Required task: Set out every line of the records below as a numbered list, skipping the blank lines.

Records for this exercise:
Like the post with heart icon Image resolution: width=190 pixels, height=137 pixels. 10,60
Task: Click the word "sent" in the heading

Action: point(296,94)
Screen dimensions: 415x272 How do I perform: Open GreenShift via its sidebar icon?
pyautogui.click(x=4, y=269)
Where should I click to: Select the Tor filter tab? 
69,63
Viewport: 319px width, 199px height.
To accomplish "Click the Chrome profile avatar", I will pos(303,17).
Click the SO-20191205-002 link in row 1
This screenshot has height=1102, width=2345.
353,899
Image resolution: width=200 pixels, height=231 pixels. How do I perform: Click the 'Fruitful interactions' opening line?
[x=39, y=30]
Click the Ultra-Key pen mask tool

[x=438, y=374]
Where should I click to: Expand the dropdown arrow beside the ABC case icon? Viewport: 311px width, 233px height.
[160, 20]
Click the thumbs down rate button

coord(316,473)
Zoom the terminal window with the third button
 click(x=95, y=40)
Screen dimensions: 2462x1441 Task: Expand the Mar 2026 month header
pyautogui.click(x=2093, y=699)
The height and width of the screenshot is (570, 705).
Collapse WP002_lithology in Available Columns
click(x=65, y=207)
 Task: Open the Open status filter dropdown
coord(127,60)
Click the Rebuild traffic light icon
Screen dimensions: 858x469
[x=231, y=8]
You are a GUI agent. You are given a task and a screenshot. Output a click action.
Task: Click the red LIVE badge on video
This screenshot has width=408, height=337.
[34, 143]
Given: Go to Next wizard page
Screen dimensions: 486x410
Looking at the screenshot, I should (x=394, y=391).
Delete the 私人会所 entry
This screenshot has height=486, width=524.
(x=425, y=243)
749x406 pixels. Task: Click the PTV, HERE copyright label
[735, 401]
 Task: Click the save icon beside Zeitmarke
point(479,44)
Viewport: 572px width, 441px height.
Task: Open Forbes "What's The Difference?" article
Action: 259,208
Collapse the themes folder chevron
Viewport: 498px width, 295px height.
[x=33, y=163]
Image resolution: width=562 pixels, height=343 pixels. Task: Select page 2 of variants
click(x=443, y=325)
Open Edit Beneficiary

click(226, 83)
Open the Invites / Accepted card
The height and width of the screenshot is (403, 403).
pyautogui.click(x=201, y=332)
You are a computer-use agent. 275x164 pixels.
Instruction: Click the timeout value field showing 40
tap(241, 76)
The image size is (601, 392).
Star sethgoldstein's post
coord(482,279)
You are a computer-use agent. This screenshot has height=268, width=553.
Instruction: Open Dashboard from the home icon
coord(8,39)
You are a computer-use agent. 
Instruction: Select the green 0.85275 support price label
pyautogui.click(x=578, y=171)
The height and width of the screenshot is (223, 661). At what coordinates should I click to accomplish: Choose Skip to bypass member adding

Expected output:
1. Like the post with heart icon Image resolution: width=190 pixels, height=137 pixels. 10,60
2. Task: Click the word "sent" in the heading
3. Action: point(296,94)
4. Screen dimensions: 415x272 How do I perform: Open GreenShift via its sidebar icon?
5. pyautogui.click(x=4, y=269)
6. Where should I click to: Select the Tor filter tab? 
7. 69,63
8. Viewport: 319px width, 199px height.
9. To accomplish "Click the Chrome profile avatar", I will pos(303,17).
10. Click the SO-20191205-002 link in row 1
11. This screenshot has height=1102, width=2345.
12. 353,899
13. Image resolution: width=200 pixels, height=231 pixels. How do I perform: Click the 'Fruitful interactions' opening line?
14. [x=39, y=30]
15. Click the Ultra-Key pen mask tool
16. [x=438, y=374]
17. Where should I click to: Expand the dropdown arrow beside the ABC case icon? Viewport: 311px width, 233px height.
18. [160, 20]
19. Click the thumbs down rate button
20. coord(316,473)
21. Zoom the terminal window with the third button
22.  click(x=95, y=40)
23. Screen dimensions: 2462x1441 Task: Expand the Mar 2026 month header
24. pyautogui.click(x=2093, y=699)
25. The height and width of the screenshot is (570, 705).
26. Collapse WP002_lithology in Available Columns
27. click(x=65, y=207)
28.  Task: Open the Open status filter dropdown
29. coord(127,60)
30. Click the Rebuild traffic light icon
31. Screen dimensions: 858x469
32. [x=231, y=8]
33. You are a GUI agent. You are given a task and a screenshot. Output a click action.
34. Task: Click the red LIVE badge on video
35. This screenshot has width=408, height=337.
36. [34, 143]
37. Given: Go to Next wizard page
38. Screen dimensions: 486x410
39. Looking at the screenshot, I should (x=394, y=391).
40. Delete the 私人会所 entry
41. This screenshot has height=486, width=524.
42. (x=425, y=243)
43. 749x406 pixels. Task: Click the PTV, HERE copyright label
44. [735, 401]
45.  Task: Click the save icon beside Zeitmarke
46. point(479,44)
47. Viewport: 572px width, 441px height.
48. Task: Open Forbes "What's The Difference?" article
49. Action: 259,208
50. Collapse the themes folder chevron
51. Viewport: 498px width, 295px height.
52. [x=33, y=163]
53. Image resolution: width=562 pixels, height=343 pixels. Task: Select page 2 of variants
54. click(x=443, y=325)
55. Open Edit Beneficiary
56. click(226, 83)
57. Open the Invites / Accepted card
58. The height and width of the screenshot is (403, 403).
59. pyautogui.click(x=201, y=332)
60. You are a computer-use agent. 275x164 pixels.
61. Instruction: Click the timeout value field showing 40
62. tap(241, 76)
63. The image size is (601, 392).
64. Star sethgoldstein's post
65. coord(482,279)
66. You are a computer-use agent. This screenshot has height=268, width=553.
67. Instruction: Open Dashboard from the home icon
68. coord(8,39)
69. You are a computer-use agent. 
70. Instruction: Select the green 0.85275 support price label
71. pyautogui.click(x=578, y=171)
72. The height and width of the screenshot is (223, 661). At what coordinates should I click to accomplish: Choose Skip to bypass member adding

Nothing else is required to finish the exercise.